Material this website and methods In the years 1998–2010, at the Department of Thoracic Surgery, General and Oncological Surgery of the Medical University of Lodz, there were treated 44 consecutive patients with AM. The study group comprised the patients fulfilling modified criteria of mediastinitis diagnosis
worked out by Esterra et al. [17], which in the original version were related to descending necrotizing mediastinitis: (1) clinical manifestation of severe infection; (2) demonstration of AM etiological factors; (3) characteristic radiological picture of mediastanitis; (4) isolation of the pathogen in microbiological cultures from the mediastinal area; (5) intraoperative or postmortem documentation of mediastinitis. Exponents of sepsis in the form of: fever, tachycardia, hyperventilation and leucocytosis were observed in all patients.
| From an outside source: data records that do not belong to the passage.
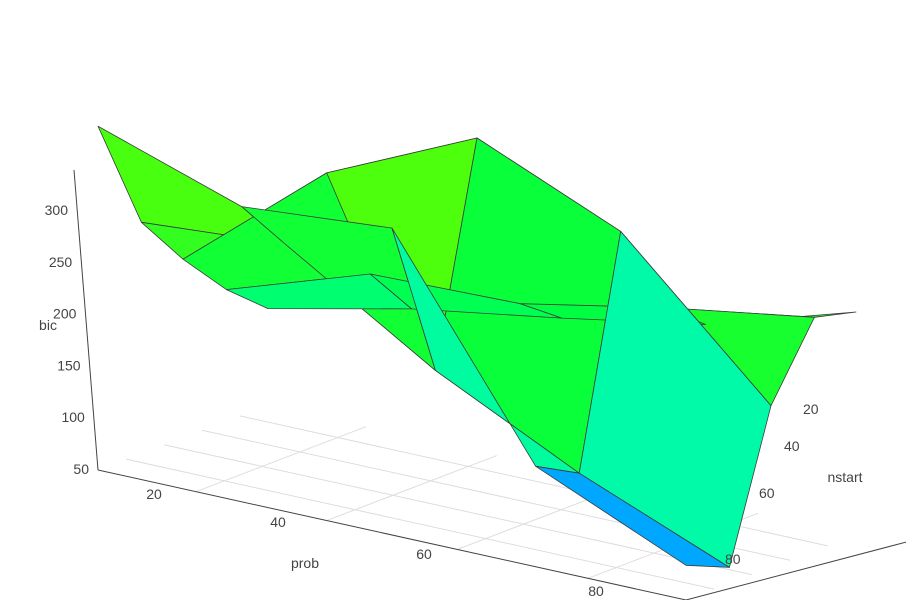 This screenshot has height=600, width=906. I want to click on x-axis-line, so click(392, 534).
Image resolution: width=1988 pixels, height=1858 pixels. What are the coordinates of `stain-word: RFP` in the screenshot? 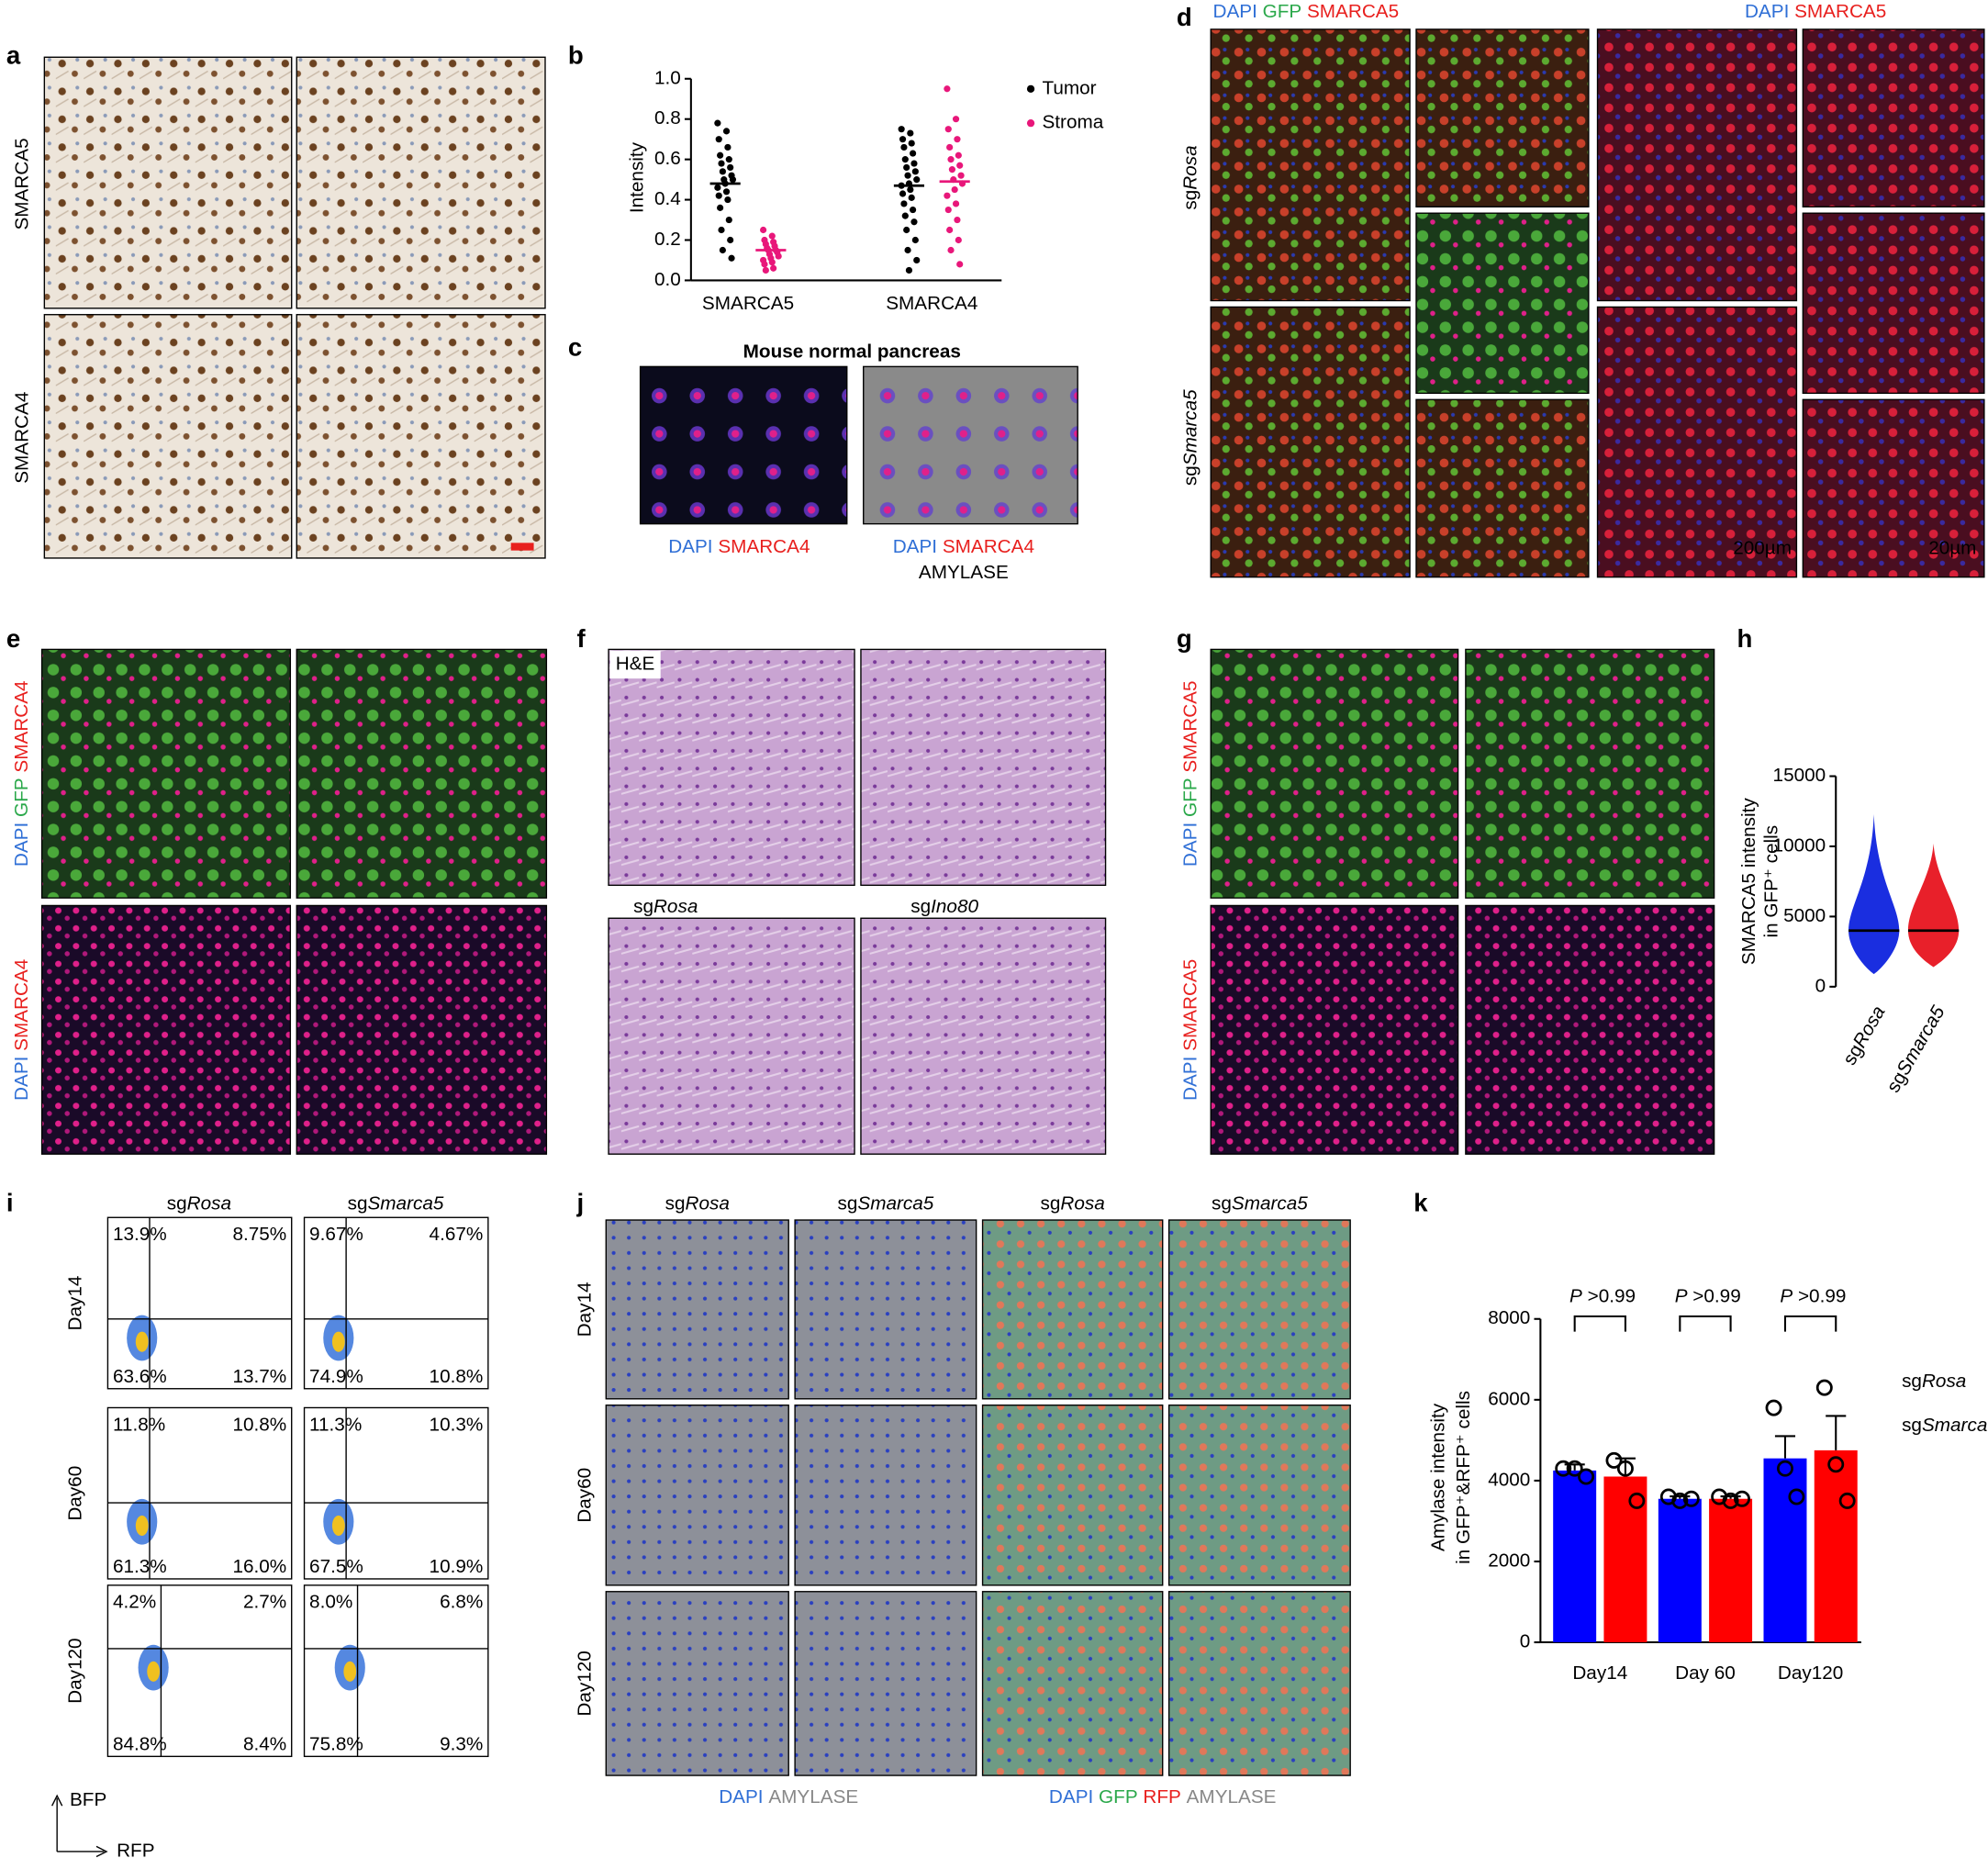 It's located at (1162, 1797).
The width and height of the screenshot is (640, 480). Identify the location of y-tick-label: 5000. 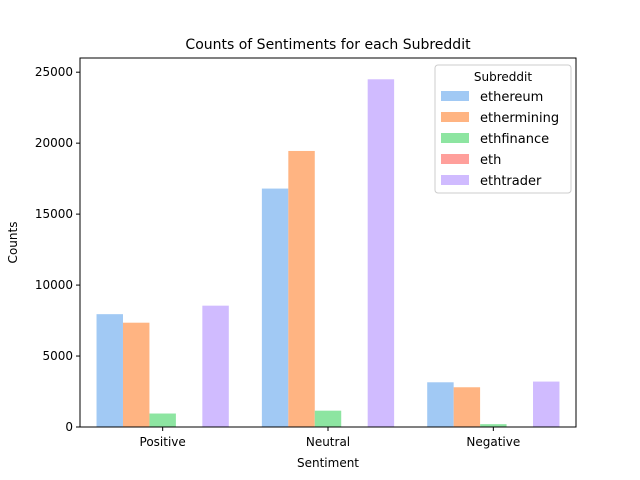
(58, 356).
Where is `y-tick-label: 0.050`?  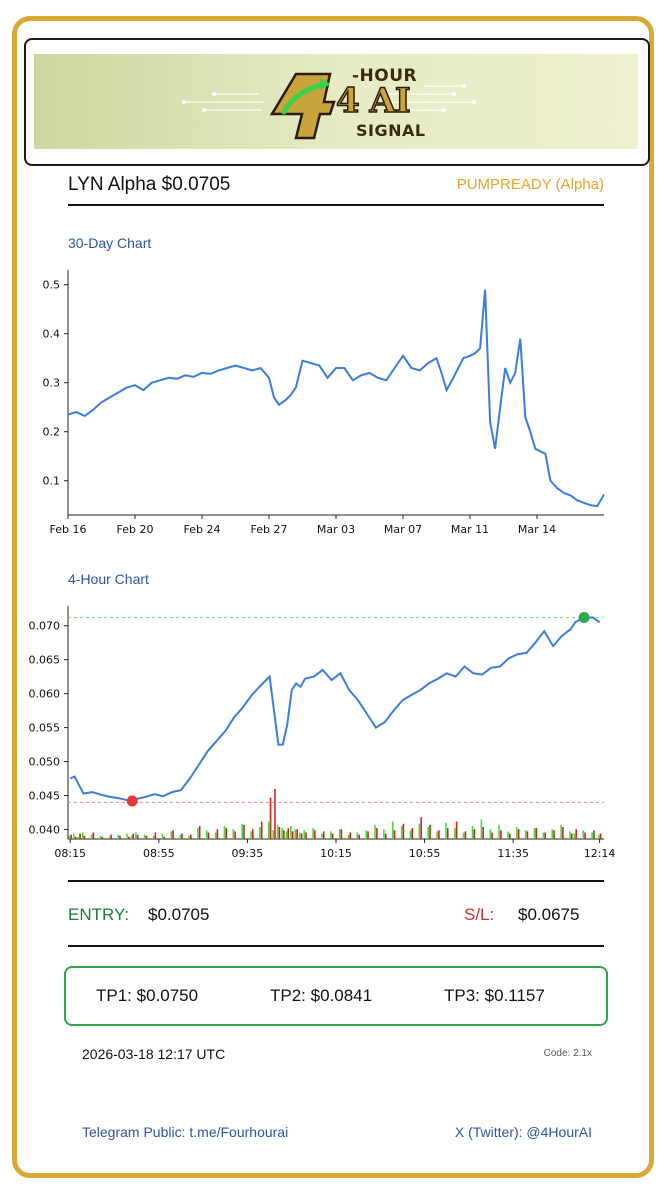 y-tick-label: 0.050 is located at coordinates (45, 762).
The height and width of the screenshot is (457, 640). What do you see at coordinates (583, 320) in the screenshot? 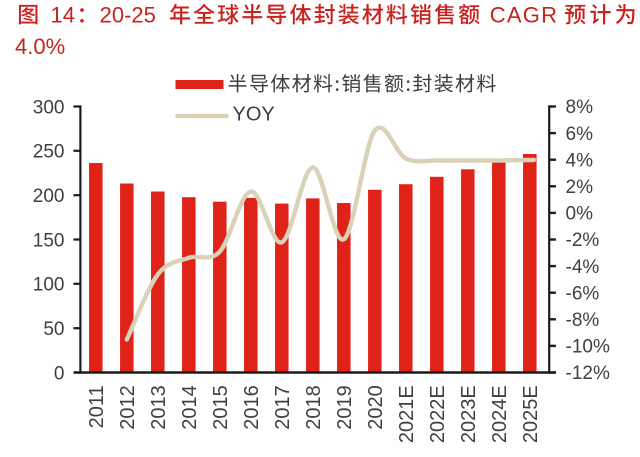
I see `svg-text: -8%` at bounding box center [583, 320].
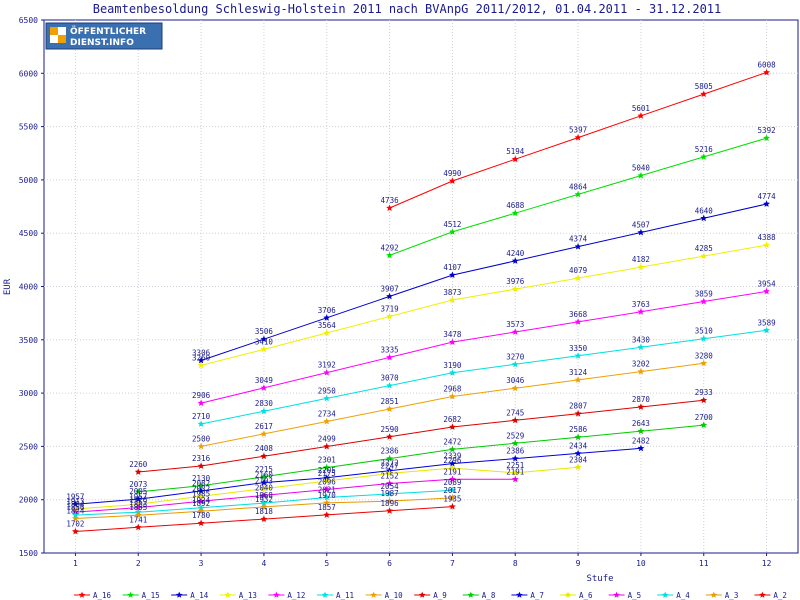  What do you see at coordinates (264, 515) in the screenshot?
I see `series-a-2: 1702 1741 1780 1818 1857 1896 1935` at bounding box center [264, 515].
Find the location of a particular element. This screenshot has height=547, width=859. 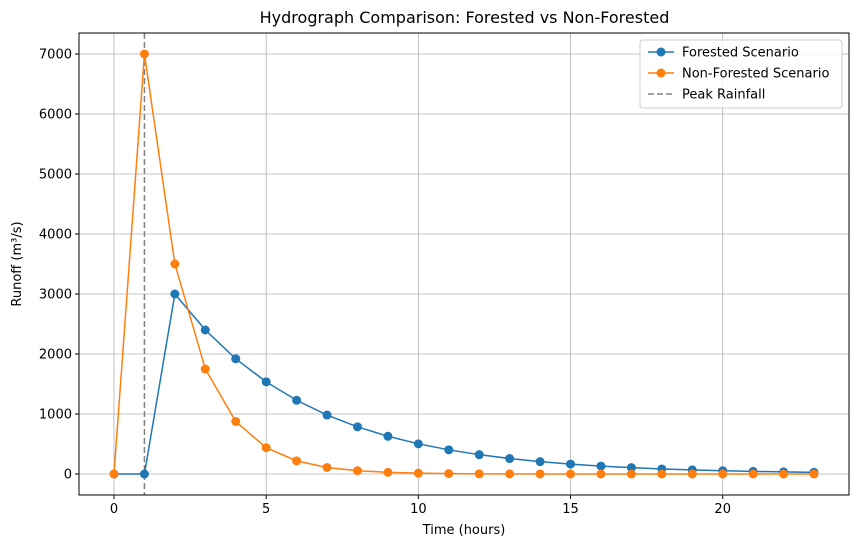

x-tick-label: 10 is located at coordinates (418, 510).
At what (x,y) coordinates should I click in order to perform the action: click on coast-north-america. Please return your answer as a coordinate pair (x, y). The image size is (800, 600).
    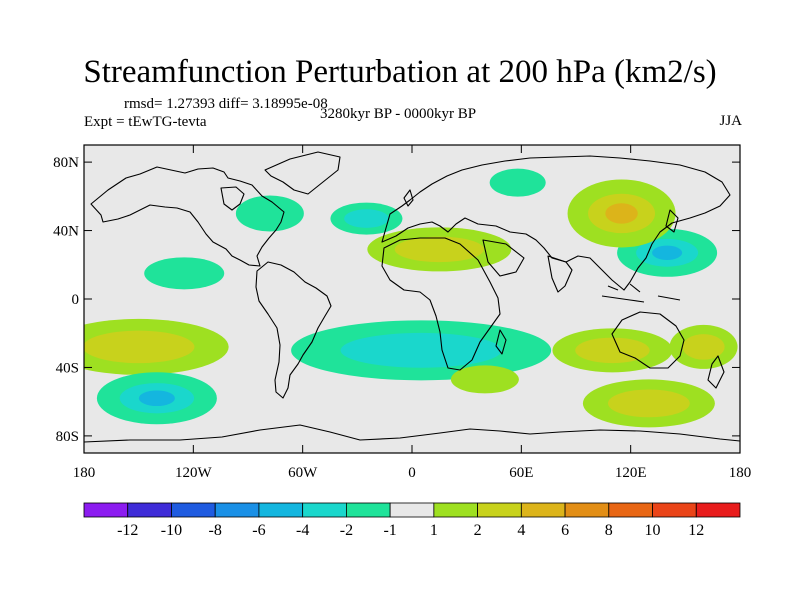
    Looking at the image, I should click on (188, 216).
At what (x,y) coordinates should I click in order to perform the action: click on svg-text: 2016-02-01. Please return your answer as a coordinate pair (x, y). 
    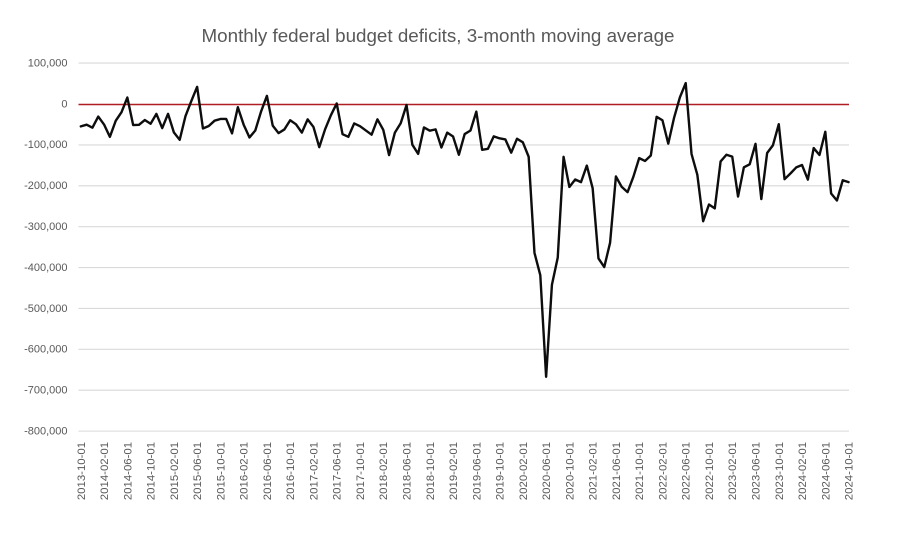
    Looking at the image, I should click on (245, 471).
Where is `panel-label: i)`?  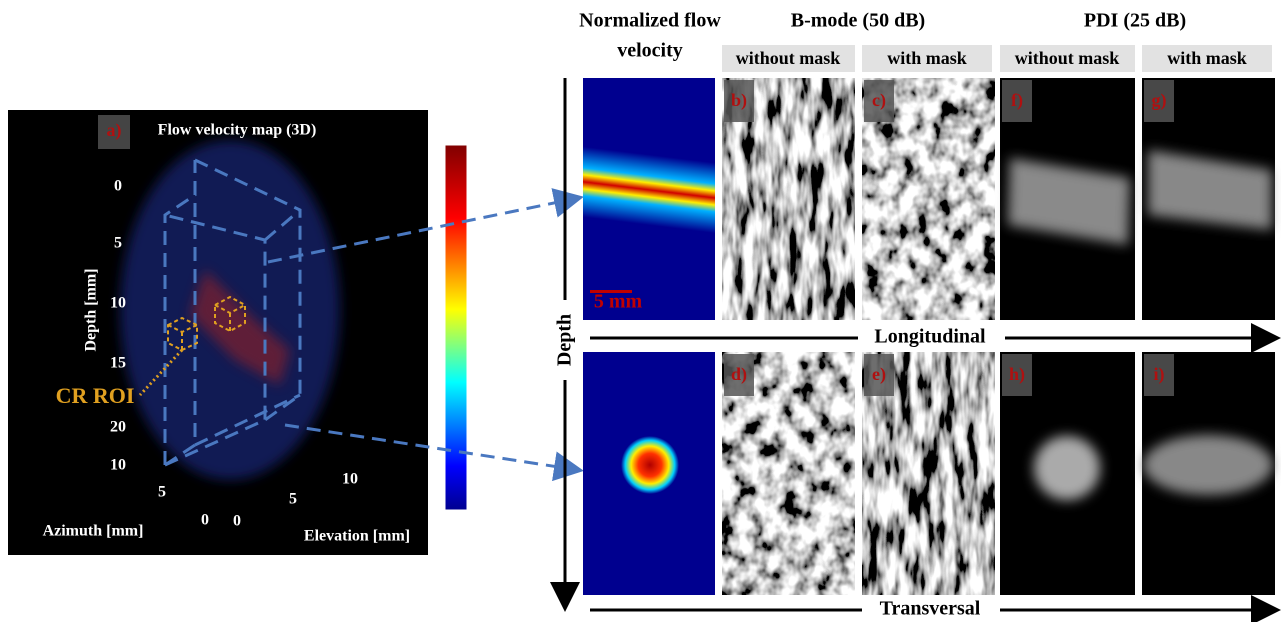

The study Torin 2 was given an approval by the institutional Ethical Review Committee (ERC). The age of the patients was from 19 to 83 years, mean age 52.5 years (median 54.5). There were 31 men, mean age 50,9 years (median 55) and 13 women,
mean age 56.4 years (median 58). Majority of them were referred to our department after earlier treatment in other centers which had an impact on the delay in diagnosis and on appropriate surgical treatment. The time of hospitalization was on the average about 3 weeks (23.84 ± 11.96 days, median 21.5). All patients were operated, 14 patients died. The total death rate was 31.82% (38.7% in male and 15.4% in female group). The etiology
of AM was extremely differentiated (Table Methane monooxygenase 1). Iatrogenic complications were the most frequent cause of mediastinal infection. They were found in 19 patients (43.2%) and associated with Selleck MEK inhibitor esophageal and tracheal surgeries or with injuries to these organs during endoscopy or intubation. Non-iatrogenic esophageal and tracheal injuries were the cause of AM in 11 patients (25%). This group also included perforations caused by a foreign body. Descending AM was detected in 9 patients (20.4%). In 5 patients (11.4%) AM resulted from a spontaneous perforation of advanced esophageal cancer or lung cancer with infiltration to the esophagus (neoplastic etiology).